BEGIN Provided records
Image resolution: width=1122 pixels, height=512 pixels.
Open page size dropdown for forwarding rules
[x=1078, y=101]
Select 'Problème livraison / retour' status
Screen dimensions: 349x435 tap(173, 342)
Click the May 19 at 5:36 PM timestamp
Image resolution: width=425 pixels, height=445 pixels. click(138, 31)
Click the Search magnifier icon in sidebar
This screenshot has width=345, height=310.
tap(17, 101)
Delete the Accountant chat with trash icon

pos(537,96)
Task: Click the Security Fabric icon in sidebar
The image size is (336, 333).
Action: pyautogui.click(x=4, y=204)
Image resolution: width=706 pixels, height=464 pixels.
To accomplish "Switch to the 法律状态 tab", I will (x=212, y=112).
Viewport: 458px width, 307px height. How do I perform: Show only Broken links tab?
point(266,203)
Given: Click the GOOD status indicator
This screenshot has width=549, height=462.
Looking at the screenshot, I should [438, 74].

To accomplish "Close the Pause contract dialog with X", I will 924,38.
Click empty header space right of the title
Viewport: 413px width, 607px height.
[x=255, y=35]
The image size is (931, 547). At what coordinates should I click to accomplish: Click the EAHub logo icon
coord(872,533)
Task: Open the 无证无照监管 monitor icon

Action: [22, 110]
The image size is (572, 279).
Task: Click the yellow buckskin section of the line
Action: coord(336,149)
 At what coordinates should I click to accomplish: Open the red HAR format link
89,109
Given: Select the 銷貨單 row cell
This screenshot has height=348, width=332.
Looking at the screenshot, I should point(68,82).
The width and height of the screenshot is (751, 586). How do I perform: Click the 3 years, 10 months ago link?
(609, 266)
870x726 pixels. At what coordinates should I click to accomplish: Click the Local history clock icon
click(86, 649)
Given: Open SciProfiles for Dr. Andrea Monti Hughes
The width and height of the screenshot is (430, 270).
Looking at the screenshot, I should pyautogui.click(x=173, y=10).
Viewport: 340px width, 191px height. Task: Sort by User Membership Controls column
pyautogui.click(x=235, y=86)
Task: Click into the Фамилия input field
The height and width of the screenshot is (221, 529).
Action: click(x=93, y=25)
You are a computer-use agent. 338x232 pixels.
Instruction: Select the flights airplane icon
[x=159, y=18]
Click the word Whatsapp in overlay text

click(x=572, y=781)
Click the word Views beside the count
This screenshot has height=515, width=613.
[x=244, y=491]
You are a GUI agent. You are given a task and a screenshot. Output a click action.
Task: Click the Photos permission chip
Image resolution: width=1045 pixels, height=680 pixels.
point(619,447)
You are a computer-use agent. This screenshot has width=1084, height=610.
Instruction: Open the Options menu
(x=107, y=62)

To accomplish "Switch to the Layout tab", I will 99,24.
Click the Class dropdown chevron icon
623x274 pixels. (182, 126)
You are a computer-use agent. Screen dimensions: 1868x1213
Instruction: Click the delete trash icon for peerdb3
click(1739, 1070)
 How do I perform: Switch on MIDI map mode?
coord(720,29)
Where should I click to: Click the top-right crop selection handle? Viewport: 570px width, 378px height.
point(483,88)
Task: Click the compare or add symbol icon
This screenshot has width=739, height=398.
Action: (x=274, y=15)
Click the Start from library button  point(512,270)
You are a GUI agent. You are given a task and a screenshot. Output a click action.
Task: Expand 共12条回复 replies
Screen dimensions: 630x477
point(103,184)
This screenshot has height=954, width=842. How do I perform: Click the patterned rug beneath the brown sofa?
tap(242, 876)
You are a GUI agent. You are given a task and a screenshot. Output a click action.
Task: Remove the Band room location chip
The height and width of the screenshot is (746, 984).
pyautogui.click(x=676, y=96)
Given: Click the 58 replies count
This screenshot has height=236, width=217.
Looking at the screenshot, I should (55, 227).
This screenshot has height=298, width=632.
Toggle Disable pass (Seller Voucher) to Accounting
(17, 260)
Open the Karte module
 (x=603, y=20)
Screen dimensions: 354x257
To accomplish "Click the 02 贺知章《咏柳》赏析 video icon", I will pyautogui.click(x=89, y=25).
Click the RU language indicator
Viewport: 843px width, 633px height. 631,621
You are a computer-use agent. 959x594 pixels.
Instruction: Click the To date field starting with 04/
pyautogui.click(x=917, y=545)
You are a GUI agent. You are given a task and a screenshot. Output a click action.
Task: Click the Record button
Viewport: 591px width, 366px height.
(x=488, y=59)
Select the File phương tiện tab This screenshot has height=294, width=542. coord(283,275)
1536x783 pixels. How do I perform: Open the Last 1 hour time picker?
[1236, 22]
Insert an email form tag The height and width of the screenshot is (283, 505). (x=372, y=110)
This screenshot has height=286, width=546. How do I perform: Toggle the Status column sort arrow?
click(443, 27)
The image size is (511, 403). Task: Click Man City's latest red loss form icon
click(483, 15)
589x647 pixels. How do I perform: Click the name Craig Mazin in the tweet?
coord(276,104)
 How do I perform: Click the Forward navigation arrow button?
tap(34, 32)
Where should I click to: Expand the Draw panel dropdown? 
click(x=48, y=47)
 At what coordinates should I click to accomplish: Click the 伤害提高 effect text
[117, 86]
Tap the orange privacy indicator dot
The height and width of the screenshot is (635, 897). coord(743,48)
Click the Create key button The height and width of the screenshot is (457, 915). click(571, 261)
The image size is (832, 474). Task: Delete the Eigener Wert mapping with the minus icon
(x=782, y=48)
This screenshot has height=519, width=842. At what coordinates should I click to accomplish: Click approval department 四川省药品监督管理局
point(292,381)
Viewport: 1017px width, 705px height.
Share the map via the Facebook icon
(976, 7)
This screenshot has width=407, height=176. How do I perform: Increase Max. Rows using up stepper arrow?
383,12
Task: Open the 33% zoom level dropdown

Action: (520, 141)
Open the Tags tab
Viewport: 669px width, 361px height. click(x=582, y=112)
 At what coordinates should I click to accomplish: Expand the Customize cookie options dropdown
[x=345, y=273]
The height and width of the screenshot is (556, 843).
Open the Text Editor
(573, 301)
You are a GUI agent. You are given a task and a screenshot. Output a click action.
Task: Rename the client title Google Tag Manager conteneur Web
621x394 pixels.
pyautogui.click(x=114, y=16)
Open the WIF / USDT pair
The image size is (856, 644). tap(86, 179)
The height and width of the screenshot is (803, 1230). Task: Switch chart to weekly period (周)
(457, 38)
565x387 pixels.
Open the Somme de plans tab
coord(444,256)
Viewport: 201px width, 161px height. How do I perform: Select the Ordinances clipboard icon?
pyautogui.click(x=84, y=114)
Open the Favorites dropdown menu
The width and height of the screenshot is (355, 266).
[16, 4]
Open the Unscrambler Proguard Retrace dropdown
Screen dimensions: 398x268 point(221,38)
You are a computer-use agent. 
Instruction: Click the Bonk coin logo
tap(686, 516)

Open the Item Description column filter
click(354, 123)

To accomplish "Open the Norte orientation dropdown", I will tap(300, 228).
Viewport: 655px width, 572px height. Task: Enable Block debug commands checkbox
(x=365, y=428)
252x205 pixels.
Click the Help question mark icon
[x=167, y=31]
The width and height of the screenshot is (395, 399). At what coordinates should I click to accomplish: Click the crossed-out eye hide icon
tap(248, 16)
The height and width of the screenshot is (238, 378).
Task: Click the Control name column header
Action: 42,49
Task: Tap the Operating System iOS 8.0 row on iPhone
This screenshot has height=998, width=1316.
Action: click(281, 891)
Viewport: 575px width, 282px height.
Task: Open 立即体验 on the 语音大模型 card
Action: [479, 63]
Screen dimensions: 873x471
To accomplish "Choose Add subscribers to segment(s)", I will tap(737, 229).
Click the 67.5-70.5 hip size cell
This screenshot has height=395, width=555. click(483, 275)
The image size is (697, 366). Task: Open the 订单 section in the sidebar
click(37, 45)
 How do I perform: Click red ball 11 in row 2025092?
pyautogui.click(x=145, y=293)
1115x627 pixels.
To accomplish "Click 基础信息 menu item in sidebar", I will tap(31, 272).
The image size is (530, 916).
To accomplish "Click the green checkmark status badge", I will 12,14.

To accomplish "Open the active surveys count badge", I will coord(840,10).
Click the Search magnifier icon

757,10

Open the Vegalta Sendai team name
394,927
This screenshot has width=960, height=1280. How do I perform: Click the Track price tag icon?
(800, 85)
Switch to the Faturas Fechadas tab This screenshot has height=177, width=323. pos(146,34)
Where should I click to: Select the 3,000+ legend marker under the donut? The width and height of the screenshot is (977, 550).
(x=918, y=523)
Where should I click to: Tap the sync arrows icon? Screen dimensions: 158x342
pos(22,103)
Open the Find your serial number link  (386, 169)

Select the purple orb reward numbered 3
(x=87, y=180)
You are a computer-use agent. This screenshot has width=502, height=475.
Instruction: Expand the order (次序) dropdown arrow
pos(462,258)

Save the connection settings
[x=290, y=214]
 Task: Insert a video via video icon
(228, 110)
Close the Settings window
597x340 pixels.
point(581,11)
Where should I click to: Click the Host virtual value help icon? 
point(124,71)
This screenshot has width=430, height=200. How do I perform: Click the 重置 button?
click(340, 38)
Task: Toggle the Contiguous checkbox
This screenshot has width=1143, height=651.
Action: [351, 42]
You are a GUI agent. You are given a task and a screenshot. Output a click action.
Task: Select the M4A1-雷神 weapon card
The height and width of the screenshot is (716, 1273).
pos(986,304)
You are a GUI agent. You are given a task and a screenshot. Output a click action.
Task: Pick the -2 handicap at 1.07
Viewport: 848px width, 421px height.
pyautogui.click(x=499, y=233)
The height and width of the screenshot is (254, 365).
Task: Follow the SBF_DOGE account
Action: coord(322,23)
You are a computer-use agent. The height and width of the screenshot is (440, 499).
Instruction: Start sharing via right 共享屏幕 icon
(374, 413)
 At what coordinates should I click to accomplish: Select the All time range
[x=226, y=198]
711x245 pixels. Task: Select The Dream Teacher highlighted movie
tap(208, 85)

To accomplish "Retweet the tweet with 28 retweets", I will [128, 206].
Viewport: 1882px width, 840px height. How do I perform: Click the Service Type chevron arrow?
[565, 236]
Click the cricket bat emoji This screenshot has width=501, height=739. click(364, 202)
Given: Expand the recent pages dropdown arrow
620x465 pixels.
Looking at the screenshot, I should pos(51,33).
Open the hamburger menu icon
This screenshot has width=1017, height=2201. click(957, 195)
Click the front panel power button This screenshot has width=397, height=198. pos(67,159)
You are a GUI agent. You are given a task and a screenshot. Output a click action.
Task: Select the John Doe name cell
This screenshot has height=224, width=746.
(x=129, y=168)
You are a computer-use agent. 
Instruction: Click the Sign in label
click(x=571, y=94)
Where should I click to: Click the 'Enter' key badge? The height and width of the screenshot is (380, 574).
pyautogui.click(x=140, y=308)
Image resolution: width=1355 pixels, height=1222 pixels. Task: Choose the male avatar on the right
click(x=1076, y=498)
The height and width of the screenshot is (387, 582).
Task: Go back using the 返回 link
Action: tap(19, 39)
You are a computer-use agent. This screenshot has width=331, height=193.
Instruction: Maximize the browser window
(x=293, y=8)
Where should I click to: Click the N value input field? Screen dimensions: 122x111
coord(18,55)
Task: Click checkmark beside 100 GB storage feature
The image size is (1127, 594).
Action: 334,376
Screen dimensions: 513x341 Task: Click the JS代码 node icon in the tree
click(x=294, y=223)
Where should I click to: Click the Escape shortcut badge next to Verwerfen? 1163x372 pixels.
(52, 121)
END Provided records
▶ [Problem requirements]: Your answer should be the lines above, from the line containing "Select 'Problème livraison / retour' status" up to and including the line containing "Task: Click the Security", reproduced exactly and with nothing else.

▶ [Task result]:
Select 'Problème livraison / retour' status
Screen dimensions: 349x435 tap(173, 342)
Click the May 19 at 5:36 PM timestamp
Image resolution: width=425 pixels, height=445 pixels. click(138, 31)
Click the Search magnifier icon in sidebar
This screenshot has width=345, height=310.
tap(17, 101)
Delete the Accountant chat with trash icon

pos(537,96)
Task: Click the Security Fabric icon in sidebar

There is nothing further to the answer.